Das Land, in dem ich wohne, heißt Thujistan. Es hat keine Zentralregierung, denn die Thujaner sind ein freiheitsliebendes Volk. Thujistan besteht aus zahllosen Exklaven im Rest der Welt. Neben dem Wesen seiner Bewohner definiert sich sein Hoheitsgebiet durch seine Grenzen, seine glatten, dunklen, übelriechenden und unüberschreitbaren Grenzen.

Diese bestehen aus meterhohen, zaunverstärkten und blickdichten Thujenhecken. Hinter ihnen liegt Thujistan, das Land mit der geringsten geografischen Ausdehnung und minimaler Einwohnerdichte, aber mit der höchsten Kilometerzahl an Grenzlinie. Reihte man sämtliche Thujenhecken aneinander, nähme sich die Chinesische Mauer dagegen bescheiden aus. Aber wer wird das schon tun.

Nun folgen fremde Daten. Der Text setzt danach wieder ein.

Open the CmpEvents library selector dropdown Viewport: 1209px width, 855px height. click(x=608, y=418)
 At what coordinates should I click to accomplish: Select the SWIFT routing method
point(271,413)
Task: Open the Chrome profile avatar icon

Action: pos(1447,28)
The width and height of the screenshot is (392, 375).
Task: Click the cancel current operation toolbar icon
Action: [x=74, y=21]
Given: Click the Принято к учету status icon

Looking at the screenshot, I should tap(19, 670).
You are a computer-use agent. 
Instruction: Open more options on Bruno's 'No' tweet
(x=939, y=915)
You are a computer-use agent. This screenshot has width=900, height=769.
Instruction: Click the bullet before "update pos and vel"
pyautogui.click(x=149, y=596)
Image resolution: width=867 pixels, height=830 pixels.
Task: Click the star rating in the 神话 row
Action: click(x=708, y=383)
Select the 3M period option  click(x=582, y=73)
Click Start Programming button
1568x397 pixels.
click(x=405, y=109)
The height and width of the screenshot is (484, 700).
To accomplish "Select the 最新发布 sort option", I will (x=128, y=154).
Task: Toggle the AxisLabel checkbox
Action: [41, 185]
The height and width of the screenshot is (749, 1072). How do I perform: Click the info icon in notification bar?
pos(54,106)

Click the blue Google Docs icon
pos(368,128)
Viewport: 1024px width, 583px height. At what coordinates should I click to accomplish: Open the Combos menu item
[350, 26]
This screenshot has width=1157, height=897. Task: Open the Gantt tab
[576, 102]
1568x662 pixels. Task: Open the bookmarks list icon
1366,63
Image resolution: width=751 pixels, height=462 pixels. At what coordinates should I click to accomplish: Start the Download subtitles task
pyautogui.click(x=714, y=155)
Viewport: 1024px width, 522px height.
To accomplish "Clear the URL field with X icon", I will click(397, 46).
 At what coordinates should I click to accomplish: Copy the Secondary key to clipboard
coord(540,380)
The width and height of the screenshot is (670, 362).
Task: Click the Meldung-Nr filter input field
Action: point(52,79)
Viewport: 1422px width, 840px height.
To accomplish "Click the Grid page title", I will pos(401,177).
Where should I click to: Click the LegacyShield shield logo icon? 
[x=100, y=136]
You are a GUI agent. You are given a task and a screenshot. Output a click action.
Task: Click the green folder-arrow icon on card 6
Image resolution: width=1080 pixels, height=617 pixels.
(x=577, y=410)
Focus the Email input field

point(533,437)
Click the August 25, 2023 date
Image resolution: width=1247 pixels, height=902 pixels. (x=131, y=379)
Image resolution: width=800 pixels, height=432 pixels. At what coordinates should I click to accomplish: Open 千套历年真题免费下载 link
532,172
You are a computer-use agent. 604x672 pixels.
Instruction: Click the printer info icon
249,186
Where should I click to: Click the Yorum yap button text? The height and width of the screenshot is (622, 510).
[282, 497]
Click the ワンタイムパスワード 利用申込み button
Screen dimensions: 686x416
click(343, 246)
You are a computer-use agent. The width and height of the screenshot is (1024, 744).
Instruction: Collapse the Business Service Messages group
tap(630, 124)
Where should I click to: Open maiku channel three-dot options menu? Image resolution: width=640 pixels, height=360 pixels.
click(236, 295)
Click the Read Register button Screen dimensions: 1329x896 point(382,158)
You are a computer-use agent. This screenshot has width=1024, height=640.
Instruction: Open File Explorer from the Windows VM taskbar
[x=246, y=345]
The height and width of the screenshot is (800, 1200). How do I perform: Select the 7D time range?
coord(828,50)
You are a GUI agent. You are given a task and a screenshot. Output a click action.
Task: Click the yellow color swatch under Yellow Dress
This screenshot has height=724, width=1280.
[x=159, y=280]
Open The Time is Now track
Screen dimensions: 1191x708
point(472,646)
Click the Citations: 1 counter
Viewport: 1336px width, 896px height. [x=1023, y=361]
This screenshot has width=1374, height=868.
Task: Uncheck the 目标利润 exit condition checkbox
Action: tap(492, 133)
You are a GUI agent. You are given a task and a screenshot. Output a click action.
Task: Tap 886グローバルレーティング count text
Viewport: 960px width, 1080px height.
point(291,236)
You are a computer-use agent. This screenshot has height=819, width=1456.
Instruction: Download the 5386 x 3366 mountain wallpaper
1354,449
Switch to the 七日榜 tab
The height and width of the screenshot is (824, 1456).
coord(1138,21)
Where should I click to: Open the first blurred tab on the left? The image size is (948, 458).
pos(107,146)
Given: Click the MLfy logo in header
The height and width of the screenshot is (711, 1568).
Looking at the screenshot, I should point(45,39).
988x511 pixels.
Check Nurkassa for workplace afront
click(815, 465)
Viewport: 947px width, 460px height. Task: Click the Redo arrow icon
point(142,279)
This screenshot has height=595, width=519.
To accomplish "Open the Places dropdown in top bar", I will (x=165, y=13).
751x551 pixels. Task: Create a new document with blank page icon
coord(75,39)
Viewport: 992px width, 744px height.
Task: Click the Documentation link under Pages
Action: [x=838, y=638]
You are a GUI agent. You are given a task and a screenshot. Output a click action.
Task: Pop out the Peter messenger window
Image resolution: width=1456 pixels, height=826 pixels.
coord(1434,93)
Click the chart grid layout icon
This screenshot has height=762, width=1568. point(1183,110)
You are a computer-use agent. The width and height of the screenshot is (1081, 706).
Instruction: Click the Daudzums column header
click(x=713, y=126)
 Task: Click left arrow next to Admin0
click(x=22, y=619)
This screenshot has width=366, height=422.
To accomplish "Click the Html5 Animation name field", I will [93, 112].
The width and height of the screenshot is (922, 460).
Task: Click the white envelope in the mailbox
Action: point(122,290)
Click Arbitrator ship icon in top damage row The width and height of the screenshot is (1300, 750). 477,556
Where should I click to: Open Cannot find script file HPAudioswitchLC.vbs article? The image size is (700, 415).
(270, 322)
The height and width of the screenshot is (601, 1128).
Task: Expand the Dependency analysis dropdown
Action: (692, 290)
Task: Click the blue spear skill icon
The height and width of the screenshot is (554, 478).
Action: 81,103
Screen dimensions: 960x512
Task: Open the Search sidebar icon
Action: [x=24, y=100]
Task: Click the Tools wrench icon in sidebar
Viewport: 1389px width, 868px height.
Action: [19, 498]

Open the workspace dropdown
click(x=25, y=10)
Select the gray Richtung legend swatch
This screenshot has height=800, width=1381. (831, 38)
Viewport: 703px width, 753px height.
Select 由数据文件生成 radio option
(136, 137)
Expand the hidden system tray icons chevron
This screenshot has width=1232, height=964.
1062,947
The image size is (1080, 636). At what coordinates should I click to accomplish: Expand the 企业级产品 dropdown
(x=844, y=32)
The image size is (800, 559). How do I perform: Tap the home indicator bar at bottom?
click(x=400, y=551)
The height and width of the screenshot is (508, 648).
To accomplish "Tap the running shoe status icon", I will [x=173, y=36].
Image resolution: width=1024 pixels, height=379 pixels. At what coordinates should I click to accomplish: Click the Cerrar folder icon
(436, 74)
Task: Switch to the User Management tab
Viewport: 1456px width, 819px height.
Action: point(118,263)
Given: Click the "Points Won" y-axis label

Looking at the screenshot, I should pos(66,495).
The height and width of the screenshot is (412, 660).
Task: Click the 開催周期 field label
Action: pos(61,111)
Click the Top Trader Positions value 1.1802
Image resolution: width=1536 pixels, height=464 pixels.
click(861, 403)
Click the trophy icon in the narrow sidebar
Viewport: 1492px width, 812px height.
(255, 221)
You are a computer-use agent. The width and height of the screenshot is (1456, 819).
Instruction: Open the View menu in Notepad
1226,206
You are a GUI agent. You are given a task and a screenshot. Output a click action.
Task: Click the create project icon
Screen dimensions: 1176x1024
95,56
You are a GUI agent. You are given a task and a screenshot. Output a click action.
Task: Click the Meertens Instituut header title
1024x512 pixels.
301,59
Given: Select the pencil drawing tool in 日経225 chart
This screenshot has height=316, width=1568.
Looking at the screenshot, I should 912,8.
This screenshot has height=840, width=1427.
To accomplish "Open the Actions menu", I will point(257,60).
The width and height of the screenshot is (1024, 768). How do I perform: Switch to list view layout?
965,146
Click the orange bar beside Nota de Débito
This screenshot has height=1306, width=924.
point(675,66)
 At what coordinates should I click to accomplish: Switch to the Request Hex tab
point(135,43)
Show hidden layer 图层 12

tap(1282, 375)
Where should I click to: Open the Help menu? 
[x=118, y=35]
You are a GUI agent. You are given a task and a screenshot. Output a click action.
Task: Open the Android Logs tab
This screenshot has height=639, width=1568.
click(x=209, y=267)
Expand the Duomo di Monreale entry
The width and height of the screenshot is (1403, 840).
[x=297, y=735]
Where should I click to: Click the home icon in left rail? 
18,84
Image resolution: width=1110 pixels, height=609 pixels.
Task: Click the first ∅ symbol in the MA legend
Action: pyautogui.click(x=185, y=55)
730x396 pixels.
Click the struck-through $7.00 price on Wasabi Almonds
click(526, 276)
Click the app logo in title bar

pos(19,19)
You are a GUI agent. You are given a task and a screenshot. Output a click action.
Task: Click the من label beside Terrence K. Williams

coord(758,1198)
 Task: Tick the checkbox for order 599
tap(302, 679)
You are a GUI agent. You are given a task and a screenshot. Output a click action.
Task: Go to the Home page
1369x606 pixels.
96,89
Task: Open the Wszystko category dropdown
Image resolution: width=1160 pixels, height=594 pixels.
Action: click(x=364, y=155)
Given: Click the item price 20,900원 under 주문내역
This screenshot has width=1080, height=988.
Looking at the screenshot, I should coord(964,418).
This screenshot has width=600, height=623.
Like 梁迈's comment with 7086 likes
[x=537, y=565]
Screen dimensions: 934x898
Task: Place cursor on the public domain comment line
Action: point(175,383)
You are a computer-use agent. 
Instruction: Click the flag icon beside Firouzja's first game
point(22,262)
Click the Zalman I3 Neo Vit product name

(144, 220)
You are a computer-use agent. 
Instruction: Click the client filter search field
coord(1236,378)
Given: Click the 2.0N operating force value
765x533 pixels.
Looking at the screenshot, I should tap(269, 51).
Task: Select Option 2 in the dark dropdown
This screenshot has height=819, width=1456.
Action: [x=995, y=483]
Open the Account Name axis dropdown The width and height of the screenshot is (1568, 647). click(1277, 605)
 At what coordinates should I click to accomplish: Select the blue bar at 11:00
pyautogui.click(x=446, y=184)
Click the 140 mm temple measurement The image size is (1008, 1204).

Von einer "grünen Grenze" kann hier keine Rede sein. Die Thujenhecke bildet eine geschlossene, braun- oder blaugrüne Frontlinie aus soldatisch aneinandergereihten und ineinandergreifenden Thujenbäumchen, meist glatt und scharfkantig getrimmt. Im Eingangsbereich thujanischen Territoriums finden sich zur Verstärkung häufig hohe und prominent platzierte Thujeneinzelwachposten, von niederwüchsigem, bläulichem Nadelgehölz umkrochen.

Sie ist giftig und steril

In zahllosen Kadettenanstalten, vulgo Baumschulen, reift er heran, der Thujennachwuchs, anfangs spitz und schmächtig in Reih und Glied, bereit für seinen späteren Einsatz gegen neugierige Blicke und Eindringlinge. Dabei ist die Thuje in Europa ein Fremdenlegionär, ein amerikanischer Neophyt, sie hat hier keine natürlichen Feinde und bildet eine Insel im ökologischen Gefüge. Sie ist giftig und steril. Vögel nisten nicht in ihr, Insekten meiden sie. Auch nach dem europaweiten Schädlingsbefall der Buchsbaumhecken war bislang alles Hoffen auf das Auftreten eines Thujenzünslers vergeblich. Thujen sind evolutionsresistent. Der irrwitzige Versuch einzelner Bürgermeister oder Naturschutzbeauftragter, Thujenhecken in ihrem Zuständigkeitsbereich zu verbieten, scheitert meist noch vor Verfahrensende an der geringen Lebenserwartung der Betreffenden.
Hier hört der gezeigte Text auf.